Turkish Investor Replies to Complaints of Peasants from Lanchkhuti
Nino Mshvidobadze, Guria
Turkish businessmen have leased 273 hectares of cornfields in three villages in Lanchkhuti district – Jurukveti, Lesa and Chibati. Humanrights.ge has already published an article about this issue - Peasants Want Terms To Be Fulfilled By Investors In Lanchkuti Villages.
Memed Kambur is originally from Lazistan. He first arrived in Lanchkhuti with his wife in 1996 and, he said talking to humanrights.ge, started out in the frog business.
Memed Kambur: “I come from Lazistan. My father was a child when his family moved from Georgia but I decided to return here. Initially I started a frog business because it has succeeded in many places and I hoped we would succeed in Lanchkhuti too, but I was mistaken. This business requires a lot of work. After our frog business failed, I decided to start a nut business.
-When did you get interested in agricultural plots?
-Lanchkhuti is among the most backward districts in the field of agricultural development. There is no factory or enterprise here. When I was wondering what we could do here, several people told me they could not cultivate cornfields. So, I decided to grow corn and initially I leased 73 hectares of land in Japana village for 10 years. When they saw that we had cleaned and cultivated the land, residents of other villages also wished to cultivate their plots too.
-Did the villagers personally apply to you?
-No, they did not. In Lesa village, for example, the village governor contacted us.
-What did you agree on with the local population?

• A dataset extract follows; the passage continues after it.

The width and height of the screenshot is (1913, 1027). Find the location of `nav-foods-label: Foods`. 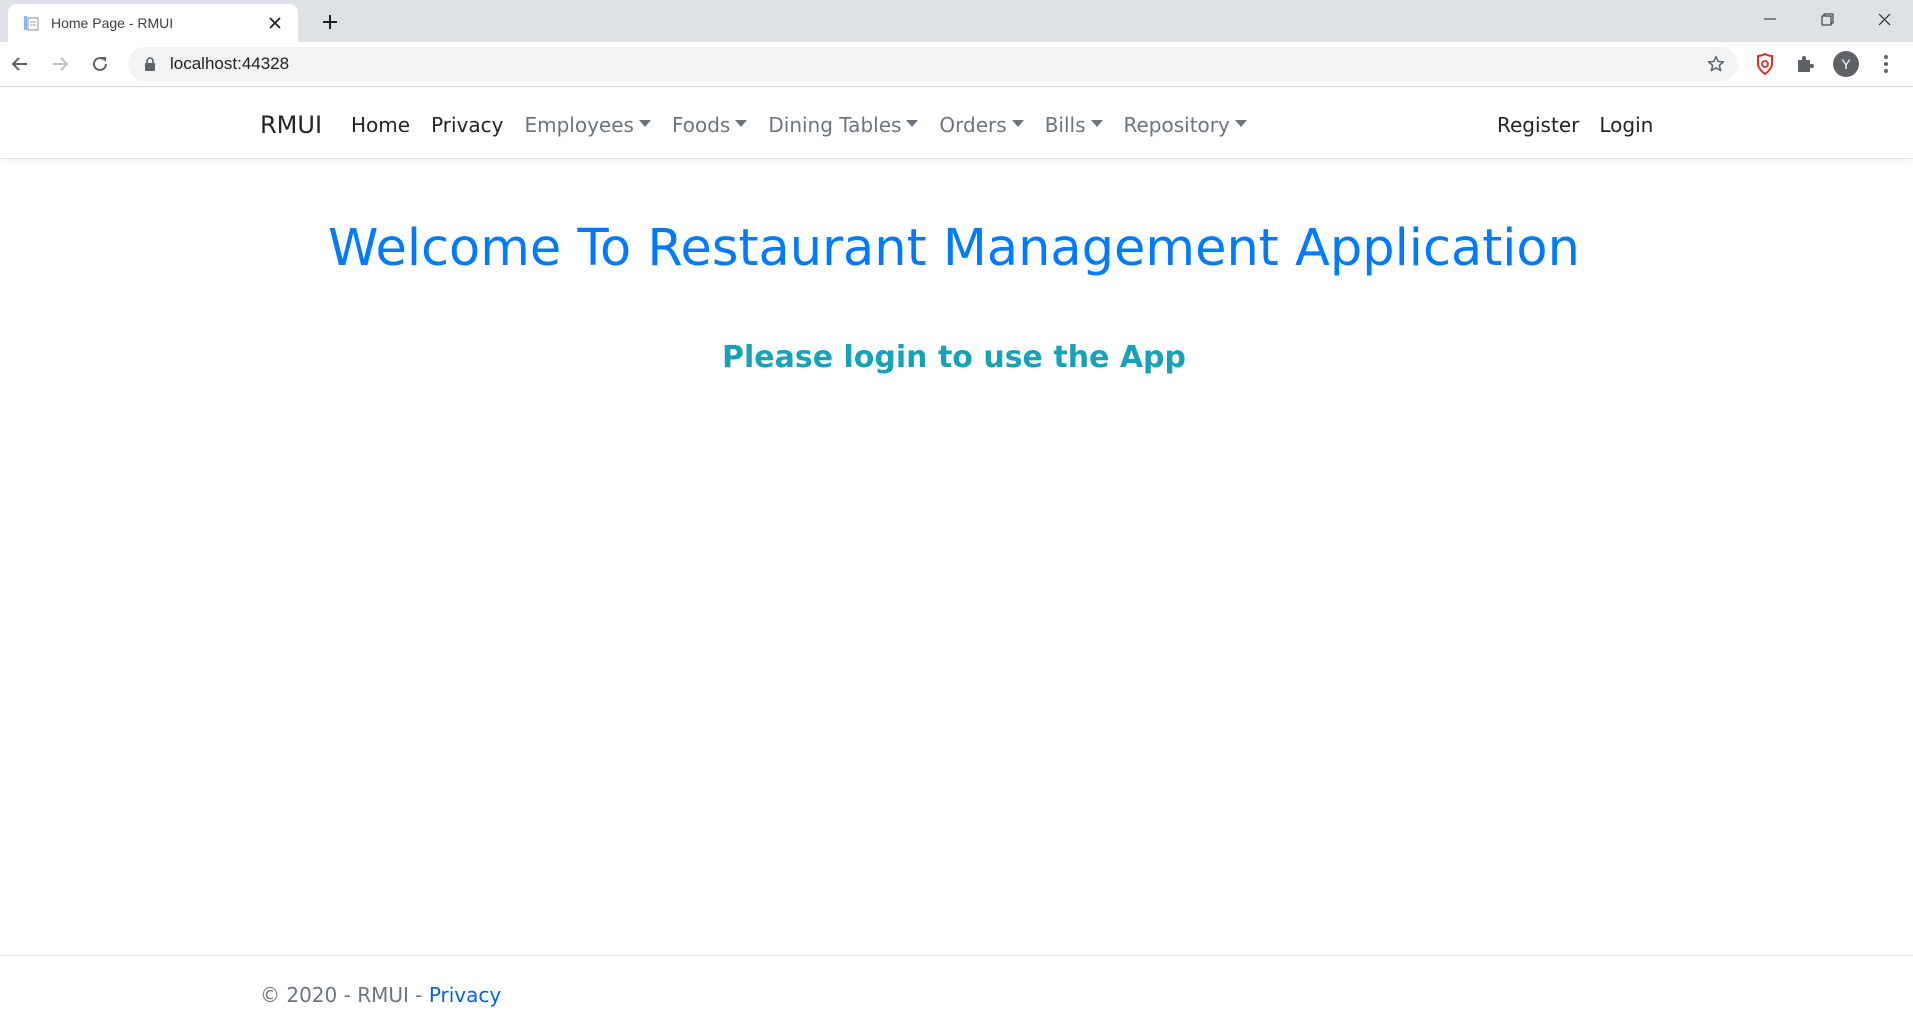

nav-foods-label: Foods is located at coordinates (701, 125). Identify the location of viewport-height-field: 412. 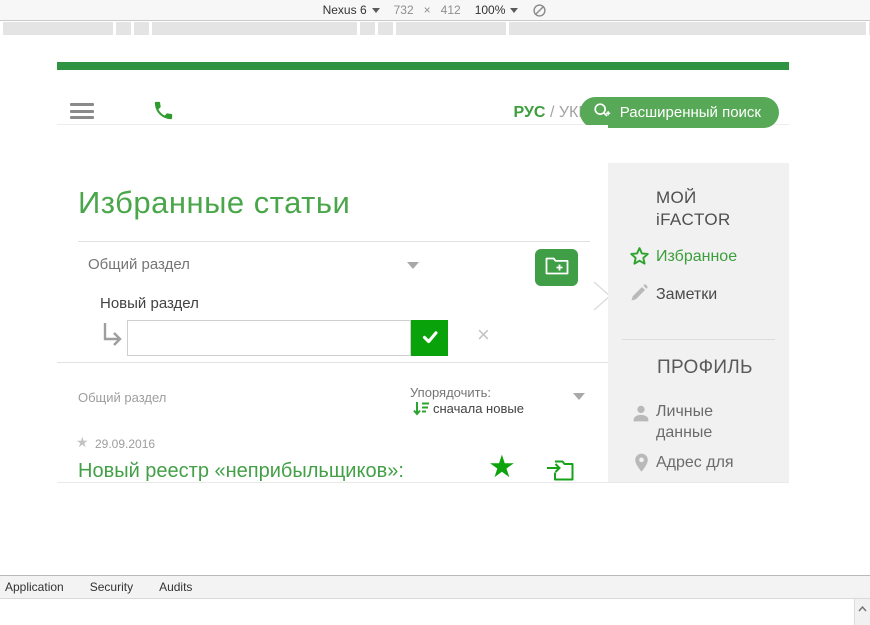
(451, 10).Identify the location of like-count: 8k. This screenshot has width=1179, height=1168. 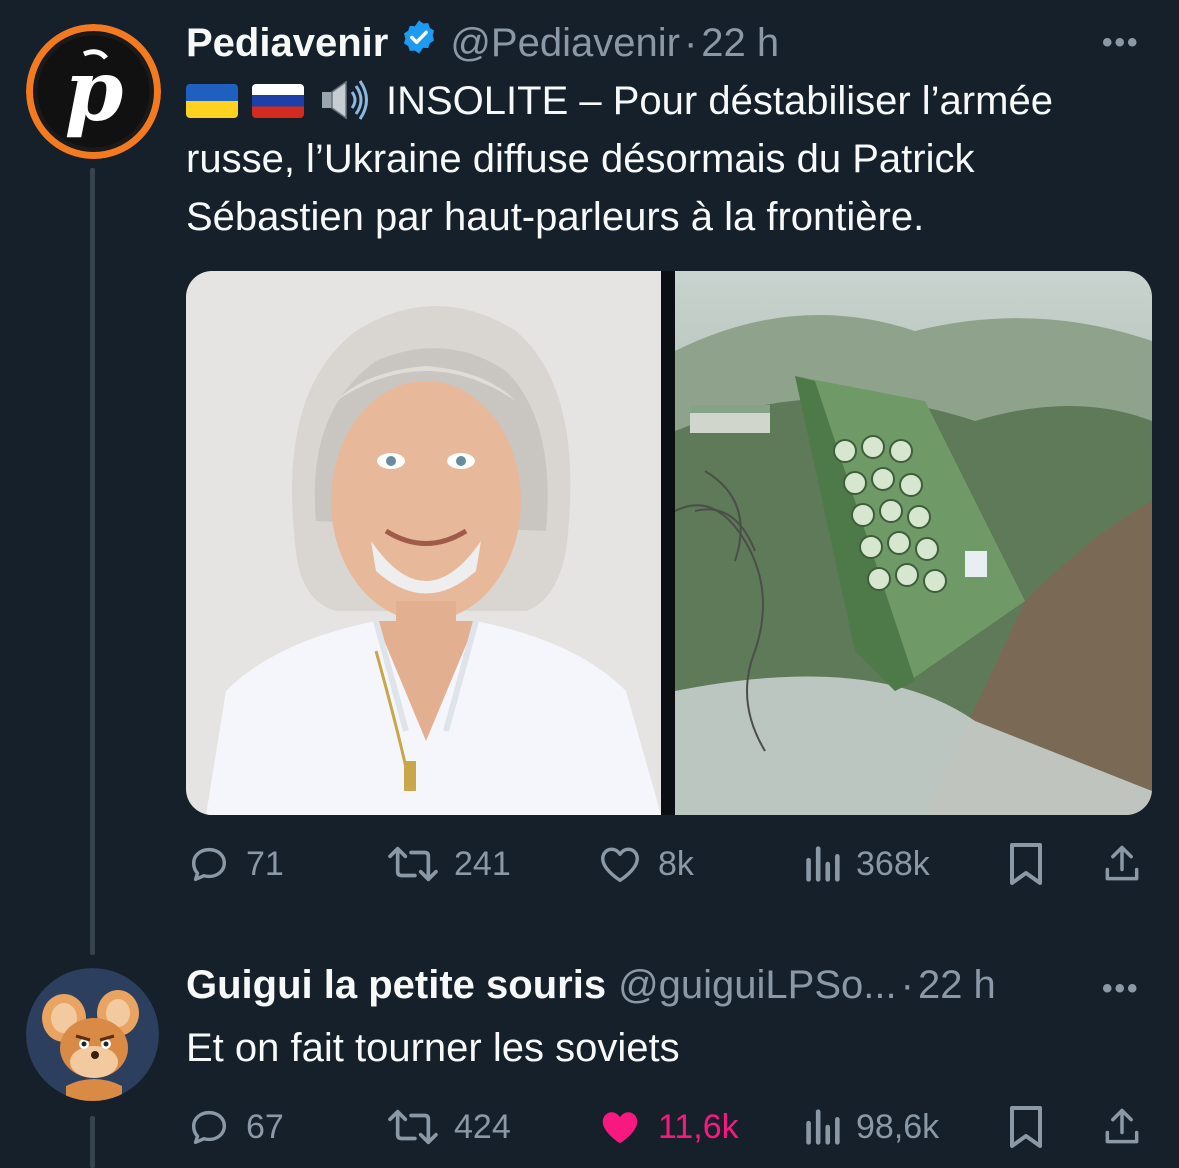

-I inquired about their conditions and they said they would pay either 400 kg of corn or 200 lari per hectare of land. I learned that there was 60 hectares of uncultivated land in Lesa village. I personally met the villagers - most of them are poor. So, I added 100 kilos more to their reimbursement so that I would pay them 500 kg of corn per hectare and, if the peasant is ill, I even add some money.
-Have you signed any agreements with the population?
-Yes we have signed contracts and have paid money to them.
-Mr. Memed, several peasants told Human Rights Center that you have not signed agreements with them so far.
-We have much work to do, so maybe we have omitted some details and did not sign contracts with those people, to whom we promised to give corn as reimbursement. We will pay them after collecting the harvest.
-Do you sign contracts with everyone?
-Yes, we will sign contracts with everyone. If we have omitted someone, it might be a result of our workload or because we pay them in nature. I want to underline that we pay more money to sick people, than stipulated in the contracts.
-How many hectares of land have you leased in Lanchkhuti?
-We have leased 273 hectares and we have cultivated all of it.
-Several people suspect that you might purchase the land in several years. Are there any grounds for their suspicion?
-It is impossible. Georgian law prohibits foreign citizens from purchasing cornfields.
Humanrights.ge checked with the Civil Registration Agency whether foreign citizen can purchase a cornfield in Georgia or not. The CRA replied to our question online on their official website: : “An agricultural plot shall be assigned to a foreigner and legal entity registered abroad as a private property if the plot was received as a heritage or the foreigner lawfully owned the plot as a Georgian citizen. In other cases, a foreign citizen cannot purchase an agricultural plot in Georgia.”
Humanrights.ge got in touch with several people who said that they are going to receive corn as reimbursement but have not yet signed any contracts.